Instructions for the task: Reproduce every item below, substituting "interface agent" for each occurrence of "GUI agent" and leaving all other text unchanged.

Input:
+ + + +

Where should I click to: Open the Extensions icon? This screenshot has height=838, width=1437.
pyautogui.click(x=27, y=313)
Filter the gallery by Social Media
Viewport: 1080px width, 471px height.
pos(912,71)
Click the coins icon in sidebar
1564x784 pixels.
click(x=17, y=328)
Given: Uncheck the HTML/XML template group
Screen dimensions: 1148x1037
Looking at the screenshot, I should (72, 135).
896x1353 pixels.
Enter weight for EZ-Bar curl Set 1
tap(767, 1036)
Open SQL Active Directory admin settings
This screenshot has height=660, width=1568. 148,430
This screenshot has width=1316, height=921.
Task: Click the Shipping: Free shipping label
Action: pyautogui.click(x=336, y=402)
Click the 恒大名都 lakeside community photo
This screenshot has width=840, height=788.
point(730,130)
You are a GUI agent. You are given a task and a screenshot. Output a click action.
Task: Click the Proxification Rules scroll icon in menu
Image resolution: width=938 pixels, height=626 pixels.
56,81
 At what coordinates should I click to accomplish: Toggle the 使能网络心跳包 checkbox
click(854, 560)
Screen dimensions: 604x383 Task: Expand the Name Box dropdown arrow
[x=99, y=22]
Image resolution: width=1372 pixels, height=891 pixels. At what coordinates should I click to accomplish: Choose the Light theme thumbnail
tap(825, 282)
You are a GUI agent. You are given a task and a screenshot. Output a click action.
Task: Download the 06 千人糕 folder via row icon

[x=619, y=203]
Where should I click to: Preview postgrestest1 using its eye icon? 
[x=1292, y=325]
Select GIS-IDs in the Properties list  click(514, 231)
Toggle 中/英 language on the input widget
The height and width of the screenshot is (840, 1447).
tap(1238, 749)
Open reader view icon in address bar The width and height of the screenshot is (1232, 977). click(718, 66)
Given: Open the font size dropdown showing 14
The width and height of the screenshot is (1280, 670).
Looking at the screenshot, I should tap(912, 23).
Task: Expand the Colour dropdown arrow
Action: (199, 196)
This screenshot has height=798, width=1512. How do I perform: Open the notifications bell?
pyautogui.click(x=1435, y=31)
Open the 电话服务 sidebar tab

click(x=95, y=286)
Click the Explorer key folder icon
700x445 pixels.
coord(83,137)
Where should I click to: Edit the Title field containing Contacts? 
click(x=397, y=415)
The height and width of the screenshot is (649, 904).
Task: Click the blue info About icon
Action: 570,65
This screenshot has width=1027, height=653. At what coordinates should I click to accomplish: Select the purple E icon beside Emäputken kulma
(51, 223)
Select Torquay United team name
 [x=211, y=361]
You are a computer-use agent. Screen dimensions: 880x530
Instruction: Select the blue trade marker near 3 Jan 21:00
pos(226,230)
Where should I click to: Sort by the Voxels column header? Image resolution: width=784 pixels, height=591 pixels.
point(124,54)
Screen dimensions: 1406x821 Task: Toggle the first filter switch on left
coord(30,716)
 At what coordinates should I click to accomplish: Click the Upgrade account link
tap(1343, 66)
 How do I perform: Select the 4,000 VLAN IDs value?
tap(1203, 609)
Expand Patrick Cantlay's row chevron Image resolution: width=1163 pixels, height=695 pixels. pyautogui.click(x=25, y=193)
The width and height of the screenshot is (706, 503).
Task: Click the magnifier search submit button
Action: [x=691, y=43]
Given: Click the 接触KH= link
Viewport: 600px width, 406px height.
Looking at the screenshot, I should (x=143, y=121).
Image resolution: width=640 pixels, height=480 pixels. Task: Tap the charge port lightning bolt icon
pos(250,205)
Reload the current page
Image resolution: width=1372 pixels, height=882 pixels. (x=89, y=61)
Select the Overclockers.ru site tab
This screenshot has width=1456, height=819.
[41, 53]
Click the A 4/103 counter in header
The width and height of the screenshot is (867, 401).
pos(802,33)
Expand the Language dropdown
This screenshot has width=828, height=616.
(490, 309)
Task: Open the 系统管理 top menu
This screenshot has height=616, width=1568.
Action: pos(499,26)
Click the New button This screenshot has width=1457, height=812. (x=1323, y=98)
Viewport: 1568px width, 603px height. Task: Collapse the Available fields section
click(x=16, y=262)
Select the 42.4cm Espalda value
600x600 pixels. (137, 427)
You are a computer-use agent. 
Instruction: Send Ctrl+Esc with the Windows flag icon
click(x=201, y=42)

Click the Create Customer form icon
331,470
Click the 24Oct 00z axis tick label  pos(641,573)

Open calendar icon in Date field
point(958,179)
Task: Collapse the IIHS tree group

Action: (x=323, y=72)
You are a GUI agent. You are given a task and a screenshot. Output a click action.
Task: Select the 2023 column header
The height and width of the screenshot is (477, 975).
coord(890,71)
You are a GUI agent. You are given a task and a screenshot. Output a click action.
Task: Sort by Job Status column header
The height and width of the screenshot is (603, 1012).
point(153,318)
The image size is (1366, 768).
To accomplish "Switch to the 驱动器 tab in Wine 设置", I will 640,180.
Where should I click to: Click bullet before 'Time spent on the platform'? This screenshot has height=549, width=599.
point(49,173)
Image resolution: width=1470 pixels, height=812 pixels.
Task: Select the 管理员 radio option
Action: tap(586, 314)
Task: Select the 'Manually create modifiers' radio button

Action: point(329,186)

+ + + +

Output for this exercise:
Where should I click to: Open the Extensions icon? This screenshot has height=838, width=1437.
pyautogui.click(x=27, y=313)
Filter the gallery by Social Media
Viewport: 1080px width, 471px height.
pos(912,71)
Click the coins icon in sidebar
1564x784 pixels.
click(x=17, y=328)
Given: Uncheck the HTML/XML template group
Screen dimensions: 1148x1037
Looking at the screenshot, I should (72, 135).
896x1353 pixels.
Enter weight for EZ-Bar curl Set 1
tap(767, 1036)
Open SQL Active Directory admin settings
This screenshot has height=660, width=1568. 148,430
This screenshot has width=1316, height=921.
Task: Click the Shipping: Free shipping label
Action: pyautogui.click(x=336, y=402)
Click the 恒大名都 lakeside community photo
This screenshot has width=840, height=788.
point(730,130)
You are a interface agent. You are given a task and a screenshot. Output a click action.
Task: Click the Proxification Rules scroll icon in menu
Image resolution: width=938 pixels, height=626 pixels.
56,81
 At what coordinates should I click to accomplish: Toggle the 使能网络心跳包 checkbox
click(854, 560)
Screen dimensions: 604x383 Task: Expand the Name Box dropdown arrow
[x=99, y=22]
Image resolution: width=1372 pixels, height=891 pixels. At what coordinates should I click to accomplish: Choose the Light theme thumbnail
tap(825, 282)
You are a interface agent. You are given a task and a screenshot. Output a click action.
Task: Download the 06 千人糕 folder via row icon

[x=619, y=203]
Where should I click to: Preview postgrestest1 using its eye icon? 
[x=1292, y=325]
Select GIS-IDs in the Properties list  click(514, 231)
Toggle 中/英 language on the input widget
The height and width of the screenshot is (840, 1447).
tap(1238, 749)
Open reader view icon in address bar The width and height of the screenshot is (1232, 977). click(718, 66)
Given: Open the font size dropdown showing 14
The width and height of the screenshot is (1280, 670).
Looking at the screenshot, I should tap(912, 23).
Task: Expand the Colour dropdown arrow
Action: (199, 196)
This screenshot has height=798, width=1512. How do I perform: Open the notifications bell?
pyautogui.click(x=1435, y=31)
Open the 电话服务 sidebar tab

click(x=95, y=286)
Click the Explorer key folder icon
700x445 pixels.
coord(83,137)
Where should I click to: Edit the Title field containing Contacts? 
click(x=397, y=415)
The height and width of the screenshot is (649, 904).
Task: Click the blue info About icon
Action: 570,65
This screenshot has width=1027, height=653. At what coordinates should I click to accomplish: Select the purple E icon beside Emäputken kulma
(51, 223)
Select Torquay United team name
 [x=211, y=361]
You are a computer-use agent. Screen dimensions: 880x530
Instruction: Select the blue trade marker near 3 Jan 21:00
pos(226,230)
Where should I click to: Sort by the Voxels column header? Image resolution: width=784 pixels, height=591 pixels.
point(124,54)
Screen dimensions: 1406x821 Task: Toggle the first filter switch on left
coord(30,716)
 At what coordinates should I click to accomplish: Click the Upgrade account link
tap(1343, 66)
 How do I perform: Select the 4,000 VLAN IDs value?
tap(1203, 609)
Expand Patrick Cantlay's row chevron Image resolution: width=1163 pixels, height=695 pixels. pyautogui.click(x=25, y=193)
The width and height of the screenshot is (706, 503).
Task: Click the magnifier search submit button
Action: [x=691, y=43]
Given: Click the 接触KH= link
Viewport: 600px width, 406px height.
Looking at the screenshot, I should (x=143, y=121).
Image resolution: width=640 pixels, height=480 pixels. Task: Tap the charge port lightning bolt icon
pos(250,205)
Reload the current page
Image resolution: width=1372 pixels, height=882 pixels. (x=89, y=61)
Select the Overclockers.ru site tab
This screenshot has width=1456, height=819.
[41, 53]
Click the A 4/103 counter in header
The width and height of the screenshot is (867, 401).
pos(802,33)
Expand the Language dropdown
This screenshot has width=828, height=616.
(490, 309)
Task: Open the 系统管理 top menu
This screenshot has height=616, width=1568.
Action: pos(499,26)
Click the New button This screenshot has width=1457, height=812. (x=1323, y=98)
Viewport: 1568px width, 603px height. Task: Collapse the Available fields section
click(x=16, y=262)
Select the 42.4cm Espalda value
600x600 pixels. (137, 427)
You are a computer-use agent. 
Instruction: Send Ctrl+Esc with the Windows flag icon
click(x=201, y=42)

Click the Create Customer form icon
331,470
Click the 24Oct 00z axis tick label  pos(641,573)

Open calendar icon in Date field
point(958,179)
Task: Collapse the IIHS tree group

Action: (x=323, y=72)
You are a interface agent. You are given a task and a screenshot. Output a click action.
Task: Select the 2023 column header
The height and width of the screenshot is (477, 975).
coord(890,71)
You are a interface agent. You are given a task and a screenshot. Output a click action.
Task: Sort by Job Status column header
The height and width of the screenshot is (603, 1012).
point(153,318)
The image size is (1366, 768).
To accomplish "Switch to the 驱动器 tab in Wine 设置", I will 640,180.
Where should I click to: Click bullet before 'Time spent on the platform'? This screenshot has height=549, width=599.
point(49,173)
Image resolution: width=1470 pixels, height=812 pixels.
Task: Select the 管理员 radio option
Action: tap(586, 314)
Task: Select the 'Manually create modifiers' radio button

Action: point(329,186)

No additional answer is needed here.